Questa proposta è molto allettante, ma bisogna vedere se altri paesi concordano. Il governo austriaco alza i muri, il premier Sebastian Kurz non è d’accordo. Il punto essenziale è che Austria, Olanda e altri paesi pongono sul tavolo un semplice quesito: “perchè sponsorizzare chi ha conti in Spagna?”

Francia e Germania nella loro proposta parlano della necessità di migliorare il quadro fiscale nell’Ue, in particolare introducendo una tassazione minima effettiva, concrete sovvenzioni a vantaggio di paesi maggiormente colpiti dalla crisi.

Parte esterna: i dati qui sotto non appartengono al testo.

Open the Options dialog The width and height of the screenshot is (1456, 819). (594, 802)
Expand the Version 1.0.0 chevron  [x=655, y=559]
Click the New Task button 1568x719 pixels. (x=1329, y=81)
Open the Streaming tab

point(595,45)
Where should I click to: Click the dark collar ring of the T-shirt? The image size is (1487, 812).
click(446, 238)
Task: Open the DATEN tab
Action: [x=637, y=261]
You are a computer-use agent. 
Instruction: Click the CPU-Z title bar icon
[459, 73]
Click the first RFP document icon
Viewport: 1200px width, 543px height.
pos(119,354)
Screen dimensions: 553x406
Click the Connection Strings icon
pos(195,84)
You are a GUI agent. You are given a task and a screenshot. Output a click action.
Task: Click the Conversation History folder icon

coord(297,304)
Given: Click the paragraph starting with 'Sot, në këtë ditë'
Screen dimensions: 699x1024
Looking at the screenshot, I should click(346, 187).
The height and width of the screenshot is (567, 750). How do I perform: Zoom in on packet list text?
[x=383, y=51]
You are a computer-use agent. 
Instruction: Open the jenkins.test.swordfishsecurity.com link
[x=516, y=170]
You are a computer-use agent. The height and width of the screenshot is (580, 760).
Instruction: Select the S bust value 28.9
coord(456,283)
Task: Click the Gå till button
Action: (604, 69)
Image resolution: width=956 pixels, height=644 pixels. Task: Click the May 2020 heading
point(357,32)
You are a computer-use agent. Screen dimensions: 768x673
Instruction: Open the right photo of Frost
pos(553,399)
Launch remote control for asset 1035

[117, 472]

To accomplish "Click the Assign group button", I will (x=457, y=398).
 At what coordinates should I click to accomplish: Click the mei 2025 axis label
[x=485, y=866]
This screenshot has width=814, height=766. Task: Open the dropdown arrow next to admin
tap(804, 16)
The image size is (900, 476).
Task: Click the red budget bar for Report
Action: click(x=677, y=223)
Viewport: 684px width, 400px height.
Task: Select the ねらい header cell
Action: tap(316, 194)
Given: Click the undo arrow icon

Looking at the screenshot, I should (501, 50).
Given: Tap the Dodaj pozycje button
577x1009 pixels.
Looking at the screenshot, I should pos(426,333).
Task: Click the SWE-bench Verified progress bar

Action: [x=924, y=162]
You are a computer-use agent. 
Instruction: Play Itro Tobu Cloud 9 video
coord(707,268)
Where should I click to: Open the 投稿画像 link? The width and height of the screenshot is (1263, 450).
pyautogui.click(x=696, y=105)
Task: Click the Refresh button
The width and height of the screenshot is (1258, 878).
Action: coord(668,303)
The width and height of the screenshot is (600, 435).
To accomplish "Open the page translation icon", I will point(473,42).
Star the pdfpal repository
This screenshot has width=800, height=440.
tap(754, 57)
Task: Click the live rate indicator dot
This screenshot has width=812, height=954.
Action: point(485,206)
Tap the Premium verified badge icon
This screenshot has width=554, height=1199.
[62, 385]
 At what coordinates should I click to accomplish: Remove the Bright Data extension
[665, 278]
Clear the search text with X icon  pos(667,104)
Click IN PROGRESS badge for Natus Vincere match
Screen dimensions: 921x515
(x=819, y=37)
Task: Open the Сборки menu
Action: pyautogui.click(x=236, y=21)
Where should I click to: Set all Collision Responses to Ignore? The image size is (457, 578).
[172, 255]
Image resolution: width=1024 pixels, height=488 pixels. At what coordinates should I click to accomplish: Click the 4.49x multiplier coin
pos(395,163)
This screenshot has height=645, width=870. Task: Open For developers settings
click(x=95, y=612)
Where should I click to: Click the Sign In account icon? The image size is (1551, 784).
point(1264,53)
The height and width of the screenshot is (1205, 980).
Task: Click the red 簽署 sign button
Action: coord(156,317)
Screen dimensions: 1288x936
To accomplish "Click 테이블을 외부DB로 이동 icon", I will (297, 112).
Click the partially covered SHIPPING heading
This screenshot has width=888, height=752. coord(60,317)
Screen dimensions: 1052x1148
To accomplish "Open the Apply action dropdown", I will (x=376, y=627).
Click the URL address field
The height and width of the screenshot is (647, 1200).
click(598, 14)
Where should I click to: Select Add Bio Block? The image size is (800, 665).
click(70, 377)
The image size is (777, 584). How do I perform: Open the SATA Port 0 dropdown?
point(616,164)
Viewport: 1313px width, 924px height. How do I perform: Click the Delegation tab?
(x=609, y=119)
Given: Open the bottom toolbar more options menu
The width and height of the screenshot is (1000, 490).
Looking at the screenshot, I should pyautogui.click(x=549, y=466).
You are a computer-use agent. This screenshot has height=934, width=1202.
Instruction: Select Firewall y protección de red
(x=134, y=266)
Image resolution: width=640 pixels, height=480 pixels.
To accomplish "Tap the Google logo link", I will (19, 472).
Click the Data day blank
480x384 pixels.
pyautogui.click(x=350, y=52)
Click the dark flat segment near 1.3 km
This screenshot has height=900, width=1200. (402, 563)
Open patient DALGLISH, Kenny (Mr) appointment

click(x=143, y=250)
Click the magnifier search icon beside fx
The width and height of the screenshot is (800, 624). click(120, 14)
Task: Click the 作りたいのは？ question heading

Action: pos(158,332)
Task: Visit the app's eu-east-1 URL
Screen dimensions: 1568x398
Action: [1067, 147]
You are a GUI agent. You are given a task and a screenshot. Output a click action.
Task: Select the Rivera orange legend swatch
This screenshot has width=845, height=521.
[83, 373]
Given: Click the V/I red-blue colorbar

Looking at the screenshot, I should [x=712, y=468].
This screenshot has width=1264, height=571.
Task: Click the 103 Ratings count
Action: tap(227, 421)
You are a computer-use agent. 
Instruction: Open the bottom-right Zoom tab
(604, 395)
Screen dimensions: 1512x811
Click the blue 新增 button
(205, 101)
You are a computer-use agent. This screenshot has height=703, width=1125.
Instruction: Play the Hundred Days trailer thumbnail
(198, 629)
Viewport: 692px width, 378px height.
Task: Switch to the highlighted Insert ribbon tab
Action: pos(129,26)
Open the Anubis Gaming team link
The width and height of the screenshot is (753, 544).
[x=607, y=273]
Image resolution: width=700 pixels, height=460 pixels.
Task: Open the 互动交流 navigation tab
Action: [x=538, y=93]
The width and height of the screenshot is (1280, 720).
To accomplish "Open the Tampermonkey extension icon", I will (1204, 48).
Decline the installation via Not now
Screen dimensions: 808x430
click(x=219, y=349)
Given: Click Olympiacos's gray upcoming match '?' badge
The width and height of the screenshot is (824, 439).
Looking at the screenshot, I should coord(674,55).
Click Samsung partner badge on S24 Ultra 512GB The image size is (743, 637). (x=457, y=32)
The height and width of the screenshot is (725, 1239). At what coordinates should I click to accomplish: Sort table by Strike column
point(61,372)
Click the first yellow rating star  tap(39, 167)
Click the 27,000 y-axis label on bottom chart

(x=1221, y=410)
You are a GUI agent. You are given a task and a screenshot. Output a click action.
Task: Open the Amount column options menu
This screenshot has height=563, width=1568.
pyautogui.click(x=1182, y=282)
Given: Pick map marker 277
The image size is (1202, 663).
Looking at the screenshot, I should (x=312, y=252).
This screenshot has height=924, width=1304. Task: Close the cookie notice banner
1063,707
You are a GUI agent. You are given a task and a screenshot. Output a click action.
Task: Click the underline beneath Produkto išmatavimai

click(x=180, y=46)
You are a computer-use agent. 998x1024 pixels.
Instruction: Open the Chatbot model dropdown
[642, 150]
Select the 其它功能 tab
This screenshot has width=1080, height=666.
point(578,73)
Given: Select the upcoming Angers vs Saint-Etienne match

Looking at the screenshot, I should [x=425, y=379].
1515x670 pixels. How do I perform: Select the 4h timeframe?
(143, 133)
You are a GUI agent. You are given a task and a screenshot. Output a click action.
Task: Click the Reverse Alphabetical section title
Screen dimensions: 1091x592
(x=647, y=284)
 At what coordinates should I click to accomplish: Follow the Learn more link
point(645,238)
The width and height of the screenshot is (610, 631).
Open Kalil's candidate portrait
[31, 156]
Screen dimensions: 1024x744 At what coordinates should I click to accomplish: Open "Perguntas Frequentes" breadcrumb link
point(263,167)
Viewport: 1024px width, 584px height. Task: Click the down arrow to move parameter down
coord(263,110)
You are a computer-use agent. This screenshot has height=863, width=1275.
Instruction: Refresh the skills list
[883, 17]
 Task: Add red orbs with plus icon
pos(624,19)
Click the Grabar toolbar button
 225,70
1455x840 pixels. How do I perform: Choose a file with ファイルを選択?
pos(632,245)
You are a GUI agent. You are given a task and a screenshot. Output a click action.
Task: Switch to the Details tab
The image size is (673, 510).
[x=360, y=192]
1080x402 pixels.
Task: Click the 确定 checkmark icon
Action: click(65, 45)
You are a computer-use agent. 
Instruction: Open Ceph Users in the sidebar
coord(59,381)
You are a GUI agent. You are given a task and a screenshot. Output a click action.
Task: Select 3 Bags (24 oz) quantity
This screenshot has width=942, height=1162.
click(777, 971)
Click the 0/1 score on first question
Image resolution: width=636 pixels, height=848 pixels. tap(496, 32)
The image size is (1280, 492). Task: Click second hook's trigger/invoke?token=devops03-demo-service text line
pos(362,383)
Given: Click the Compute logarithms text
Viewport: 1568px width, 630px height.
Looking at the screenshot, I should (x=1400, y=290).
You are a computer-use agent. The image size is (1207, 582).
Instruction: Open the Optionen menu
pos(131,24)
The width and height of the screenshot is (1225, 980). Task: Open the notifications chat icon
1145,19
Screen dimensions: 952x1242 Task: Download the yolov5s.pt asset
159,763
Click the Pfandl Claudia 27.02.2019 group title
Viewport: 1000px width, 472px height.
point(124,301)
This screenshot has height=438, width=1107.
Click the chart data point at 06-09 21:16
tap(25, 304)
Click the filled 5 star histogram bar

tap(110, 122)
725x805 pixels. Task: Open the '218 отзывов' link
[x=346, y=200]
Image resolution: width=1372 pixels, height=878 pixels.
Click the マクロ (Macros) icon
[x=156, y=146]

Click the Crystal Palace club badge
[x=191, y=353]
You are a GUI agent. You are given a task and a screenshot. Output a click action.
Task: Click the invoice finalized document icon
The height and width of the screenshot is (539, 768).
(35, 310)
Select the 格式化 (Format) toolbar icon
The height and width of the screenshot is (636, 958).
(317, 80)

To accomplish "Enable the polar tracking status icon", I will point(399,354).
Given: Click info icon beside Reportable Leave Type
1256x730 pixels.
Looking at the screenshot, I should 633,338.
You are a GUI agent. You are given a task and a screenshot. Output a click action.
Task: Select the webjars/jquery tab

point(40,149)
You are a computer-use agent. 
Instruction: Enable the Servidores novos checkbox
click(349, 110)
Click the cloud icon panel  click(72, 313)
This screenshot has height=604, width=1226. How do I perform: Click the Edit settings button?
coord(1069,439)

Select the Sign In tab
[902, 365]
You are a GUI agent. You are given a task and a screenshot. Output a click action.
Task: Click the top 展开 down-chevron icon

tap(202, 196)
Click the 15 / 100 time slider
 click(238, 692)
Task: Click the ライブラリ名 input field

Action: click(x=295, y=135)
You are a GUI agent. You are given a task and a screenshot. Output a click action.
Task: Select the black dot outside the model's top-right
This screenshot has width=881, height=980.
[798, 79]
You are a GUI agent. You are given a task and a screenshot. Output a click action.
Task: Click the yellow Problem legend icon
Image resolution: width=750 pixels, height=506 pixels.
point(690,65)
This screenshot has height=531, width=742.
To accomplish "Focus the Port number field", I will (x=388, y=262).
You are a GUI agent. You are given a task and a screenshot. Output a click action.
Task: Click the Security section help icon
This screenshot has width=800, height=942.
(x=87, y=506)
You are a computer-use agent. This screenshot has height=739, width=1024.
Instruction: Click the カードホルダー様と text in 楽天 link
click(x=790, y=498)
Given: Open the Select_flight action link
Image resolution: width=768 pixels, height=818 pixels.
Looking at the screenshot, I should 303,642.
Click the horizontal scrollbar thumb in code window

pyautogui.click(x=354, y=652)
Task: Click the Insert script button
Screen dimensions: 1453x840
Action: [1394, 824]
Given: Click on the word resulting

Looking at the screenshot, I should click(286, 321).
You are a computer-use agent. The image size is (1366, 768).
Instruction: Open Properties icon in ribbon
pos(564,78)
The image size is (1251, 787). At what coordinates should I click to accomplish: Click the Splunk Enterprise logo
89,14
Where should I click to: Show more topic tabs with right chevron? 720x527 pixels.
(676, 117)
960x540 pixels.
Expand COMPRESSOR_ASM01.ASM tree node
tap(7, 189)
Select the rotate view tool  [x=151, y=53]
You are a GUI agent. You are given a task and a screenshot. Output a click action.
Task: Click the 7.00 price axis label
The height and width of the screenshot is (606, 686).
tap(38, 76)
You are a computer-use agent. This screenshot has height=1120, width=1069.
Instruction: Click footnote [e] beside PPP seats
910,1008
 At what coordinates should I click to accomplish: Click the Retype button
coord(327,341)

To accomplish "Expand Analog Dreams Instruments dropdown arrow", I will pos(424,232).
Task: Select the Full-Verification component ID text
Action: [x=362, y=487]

Scopriamo gli obiettivi. Innanzitutto recuperare la sovranità sanitaria, in modo che l’Europa vada avanti nell’industria medicale e soprattutto che si lavora sui vaccini. Queste sovvenzioni dovrebbero andare nelle tasche dei ricercatori che a quanto pare sono sempre gli ultimi a ricevere fondi necessari per la ricerca.

L’incoraggiamento, dunque, delle “capacità produttive” in questo campo all’interno dell’Ue; e la creazione di una task force per la Salute all’interno dell’Ecdc, per sviluppare piani di prevenzione e reazione contro future epidemie e la necessità di aumentare, appunto, le capacità europee di ricerca nei vaccini e nei medicinali.

Possiamo dire che  i pilastri  essenziali sono: Sovranità sanitaria; Fondo; Transizione ecologica; informatica; Sovranità europea.

Un richiamo che dev’essere anche economico. Una legge, quindi, sulla riforma della concorrenza, per favorire e non ostacolare, la nascita di eccellenze europee. Se un gruppo italiano si colloca in sinergia con un gruppo francese o tedesco, capace di creare posti di lavoro, in grado di competere a livello mondiale, perchè evitarlo? Weber Manfred, il capo del raggruppamento del centro destra del Parlamento Europeo, ha dichiarato di aver bisogno di un divieto temporaneo, di acquisire società europee ai cinesi.

Il Fondo sarà, dunque, mirato alle sfide della crisi pandemica e alle sue conseguenze: nello specifico, aumenterà gli investimenti in particolare nella transizione verde e digitale e nel rafforzamento della ricerca e nell’innovazione.